Mientras ponía en marcha el ordenador, pensó en la señora Flores, Félix y los críos, en toda esa extraña familia sobrevenida de su vecina, en cómo habría surgido. Pensó en la polilla que Félix devolvió al exterior, y recordó a su madre, mostrándole orgullosa el frasco lleno de mosquitos.
Una vez, cuando era pequeño, estaban dando un paseo y se toparon con una paloma con un ala rota. Debía de acabar de suceder, observaba ahora al pensar en ello. El pájaro daba unos pasitos, luego un salto, intentando levantar el vuelo, y el ala se le quedaba colgando a un lado, como muerta. El bicho no lo entendía: eso siempre le había funcionado. Daba tres pasos y otro saltito, moviendo el ala buena. Jimmie miró a su madre y vio que estaba llorando.
Ahora, al recordarlo, lo que le vino a la cabeza fue la idea del pánico que debía de estar experimentando aquel pájaro, lo perdido que debía de sentirse, como si no le quedara otro remedio que seguir intentándolo.
Introdujo la contraseña, viajeR2, para revisar los pedidos. Cuatro de ellos, incluyendo el juego de herramientas de lutier que siempre pensaba que le costaría vender. Se lo había comprado a la familia de un filipino que fabricaba ukeleles; llegó envuelto en piel de cabra, que es como, según la familia, siempre lo conservaba el difunto. Jimmie dio por buenos los pedidos, prometió enviarlos a primera hora de la mañana y luego envió un e-mail para la recogida del paquete. Lo de costumbre. No era un gran negocio, pero era suyo.
Entró en la web para comprobar los pagos de talones y luego empezó a surcar esas otras webs en las que solía encontrar cosas para revender. Con el tiempo había llegado a frecuentar algunos sitios un tanto turbios. No se detenía en ellos mucho rato, pues eran muy lentos, y además solía bastarle con echar un vistazo para irse a otra parte. Incluso con los sitios más comunes, como eBay y tal, uno aprendía a recorrerlos con eficacia: utilizando palabras clave, seleccionando entradas por orden cronológico, yendo al grano para establecer unos parámetros de búsqueda muy concretos.

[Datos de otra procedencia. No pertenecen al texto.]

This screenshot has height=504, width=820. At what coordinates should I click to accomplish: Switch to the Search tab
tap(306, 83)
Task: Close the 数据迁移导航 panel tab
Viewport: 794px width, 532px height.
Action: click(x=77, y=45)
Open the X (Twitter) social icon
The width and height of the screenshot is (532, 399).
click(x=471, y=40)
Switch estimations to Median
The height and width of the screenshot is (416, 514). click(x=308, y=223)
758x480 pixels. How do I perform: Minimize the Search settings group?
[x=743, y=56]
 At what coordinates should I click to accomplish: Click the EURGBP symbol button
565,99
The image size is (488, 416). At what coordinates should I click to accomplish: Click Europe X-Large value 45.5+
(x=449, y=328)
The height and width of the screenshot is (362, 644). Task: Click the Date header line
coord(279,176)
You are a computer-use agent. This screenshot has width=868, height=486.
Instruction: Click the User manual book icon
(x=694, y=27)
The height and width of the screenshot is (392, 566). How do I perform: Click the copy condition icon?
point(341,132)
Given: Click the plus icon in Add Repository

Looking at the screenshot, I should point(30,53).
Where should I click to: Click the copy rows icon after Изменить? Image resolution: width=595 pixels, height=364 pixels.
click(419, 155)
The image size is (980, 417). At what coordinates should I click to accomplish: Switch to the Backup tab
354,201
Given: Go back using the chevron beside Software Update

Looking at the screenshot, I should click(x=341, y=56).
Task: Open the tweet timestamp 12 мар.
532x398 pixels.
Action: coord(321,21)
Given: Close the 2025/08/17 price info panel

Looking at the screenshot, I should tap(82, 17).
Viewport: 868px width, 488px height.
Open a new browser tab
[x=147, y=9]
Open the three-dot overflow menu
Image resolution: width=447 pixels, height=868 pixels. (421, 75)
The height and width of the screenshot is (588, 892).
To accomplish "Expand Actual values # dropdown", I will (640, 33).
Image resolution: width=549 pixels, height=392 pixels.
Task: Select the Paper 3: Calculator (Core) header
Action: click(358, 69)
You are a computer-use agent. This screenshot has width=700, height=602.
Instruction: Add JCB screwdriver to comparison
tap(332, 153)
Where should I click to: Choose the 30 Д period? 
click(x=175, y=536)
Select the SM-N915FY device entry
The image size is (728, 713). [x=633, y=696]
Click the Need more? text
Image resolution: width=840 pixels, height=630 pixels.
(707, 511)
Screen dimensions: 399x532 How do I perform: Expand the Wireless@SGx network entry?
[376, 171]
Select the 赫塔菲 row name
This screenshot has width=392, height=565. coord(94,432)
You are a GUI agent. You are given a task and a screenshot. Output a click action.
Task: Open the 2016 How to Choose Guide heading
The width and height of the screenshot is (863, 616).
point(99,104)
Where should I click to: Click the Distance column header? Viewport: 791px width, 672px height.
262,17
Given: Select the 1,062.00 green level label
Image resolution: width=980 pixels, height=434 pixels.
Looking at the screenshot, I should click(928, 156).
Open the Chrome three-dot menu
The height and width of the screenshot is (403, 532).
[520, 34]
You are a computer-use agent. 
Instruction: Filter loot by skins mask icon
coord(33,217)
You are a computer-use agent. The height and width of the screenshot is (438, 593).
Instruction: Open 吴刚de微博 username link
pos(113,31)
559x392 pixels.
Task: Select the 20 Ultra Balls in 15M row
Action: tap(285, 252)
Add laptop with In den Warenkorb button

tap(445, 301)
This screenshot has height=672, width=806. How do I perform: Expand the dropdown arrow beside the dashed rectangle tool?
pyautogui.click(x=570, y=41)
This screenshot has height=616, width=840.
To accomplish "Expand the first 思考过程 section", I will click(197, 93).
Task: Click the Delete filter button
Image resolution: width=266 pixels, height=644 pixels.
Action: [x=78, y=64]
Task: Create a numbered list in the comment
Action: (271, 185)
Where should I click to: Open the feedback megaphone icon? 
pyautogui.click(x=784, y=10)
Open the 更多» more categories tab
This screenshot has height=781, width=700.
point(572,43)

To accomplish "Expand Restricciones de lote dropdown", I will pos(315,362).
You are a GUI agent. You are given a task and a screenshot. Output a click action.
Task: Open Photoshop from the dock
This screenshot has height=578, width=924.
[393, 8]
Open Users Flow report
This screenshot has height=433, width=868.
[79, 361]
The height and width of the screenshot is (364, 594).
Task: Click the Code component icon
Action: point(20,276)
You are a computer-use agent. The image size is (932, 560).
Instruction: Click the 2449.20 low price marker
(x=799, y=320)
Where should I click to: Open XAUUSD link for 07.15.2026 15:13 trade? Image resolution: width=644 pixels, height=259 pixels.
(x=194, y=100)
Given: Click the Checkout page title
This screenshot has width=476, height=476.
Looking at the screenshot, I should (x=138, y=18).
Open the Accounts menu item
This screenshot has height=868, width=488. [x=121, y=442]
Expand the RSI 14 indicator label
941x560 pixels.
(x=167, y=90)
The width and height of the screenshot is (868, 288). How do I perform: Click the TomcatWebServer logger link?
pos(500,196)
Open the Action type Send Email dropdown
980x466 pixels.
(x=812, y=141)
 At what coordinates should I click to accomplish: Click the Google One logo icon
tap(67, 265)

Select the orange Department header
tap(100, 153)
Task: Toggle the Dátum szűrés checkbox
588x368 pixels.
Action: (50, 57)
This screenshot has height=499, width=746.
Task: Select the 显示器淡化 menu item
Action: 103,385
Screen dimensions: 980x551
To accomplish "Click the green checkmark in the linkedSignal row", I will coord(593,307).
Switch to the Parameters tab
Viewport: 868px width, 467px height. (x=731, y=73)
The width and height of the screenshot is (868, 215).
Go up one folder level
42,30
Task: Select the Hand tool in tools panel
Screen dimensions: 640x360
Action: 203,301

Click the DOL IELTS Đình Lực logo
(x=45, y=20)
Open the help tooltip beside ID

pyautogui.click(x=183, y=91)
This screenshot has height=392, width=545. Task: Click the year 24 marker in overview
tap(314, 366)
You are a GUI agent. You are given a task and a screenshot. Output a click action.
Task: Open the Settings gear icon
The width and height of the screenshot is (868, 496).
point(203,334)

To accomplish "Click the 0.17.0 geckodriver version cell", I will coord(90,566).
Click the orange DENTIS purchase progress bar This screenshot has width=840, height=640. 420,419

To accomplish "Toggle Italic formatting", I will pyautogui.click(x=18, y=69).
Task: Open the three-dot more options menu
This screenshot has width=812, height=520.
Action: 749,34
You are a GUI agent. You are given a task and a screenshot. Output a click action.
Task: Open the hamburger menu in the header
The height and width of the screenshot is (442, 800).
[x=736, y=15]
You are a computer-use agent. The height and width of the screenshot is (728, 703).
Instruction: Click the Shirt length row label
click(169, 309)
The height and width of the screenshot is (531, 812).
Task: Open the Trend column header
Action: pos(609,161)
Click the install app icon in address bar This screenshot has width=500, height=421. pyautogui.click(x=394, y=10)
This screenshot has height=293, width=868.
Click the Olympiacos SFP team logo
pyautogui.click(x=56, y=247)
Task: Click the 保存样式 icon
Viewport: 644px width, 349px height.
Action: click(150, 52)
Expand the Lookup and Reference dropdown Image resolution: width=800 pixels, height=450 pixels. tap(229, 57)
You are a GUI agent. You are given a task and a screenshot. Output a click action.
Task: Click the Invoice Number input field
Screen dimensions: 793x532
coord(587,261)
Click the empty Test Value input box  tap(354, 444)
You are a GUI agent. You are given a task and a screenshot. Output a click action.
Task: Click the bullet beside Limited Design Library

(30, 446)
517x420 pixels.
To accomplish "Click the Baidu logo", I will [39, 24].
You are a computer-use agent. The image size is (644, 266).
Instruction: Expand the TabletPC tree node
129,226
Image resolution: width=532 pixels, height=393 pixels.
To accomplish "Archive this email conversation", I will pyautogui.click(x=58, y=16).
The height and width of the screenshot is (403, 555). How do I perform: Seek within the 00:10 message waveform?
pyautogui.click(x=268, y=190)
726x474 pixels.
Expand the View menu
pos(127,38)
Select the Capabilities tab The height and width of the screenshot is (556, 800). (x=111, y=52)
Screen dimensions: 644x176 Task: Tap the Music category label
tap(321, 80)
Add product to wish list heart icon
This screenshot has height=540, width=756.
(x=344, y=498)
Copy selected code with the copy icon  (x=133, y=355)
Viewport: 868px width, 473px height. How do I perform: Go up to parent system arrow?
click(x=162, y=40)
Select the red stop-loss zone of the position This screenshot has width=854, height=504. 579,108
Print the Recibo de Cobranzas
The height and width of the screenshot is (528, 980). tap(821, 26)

Se le fueron los ojos página abajo:
Imprenta de hacia 1919, en perfecto estado
Telar, traído de Escocia
Maniquí de artista, con movilidad, 40 centímetros
Genuino sombrero de coolie chino
Colección de botones, ¡más de 1.000!
Leyó las entradas y las asimiló mientras sus ojos recorrían la lista. Señaló cuatro para estudiarlas mejor. Pero no estaba allí, no del todo. Volvía a deambular por aquel pasillo, viendo cómo los rostros sin rasgos se volvían hacia él. Estaba en la calle, junto a su madre, viendo cómo la paloma trataba de volar.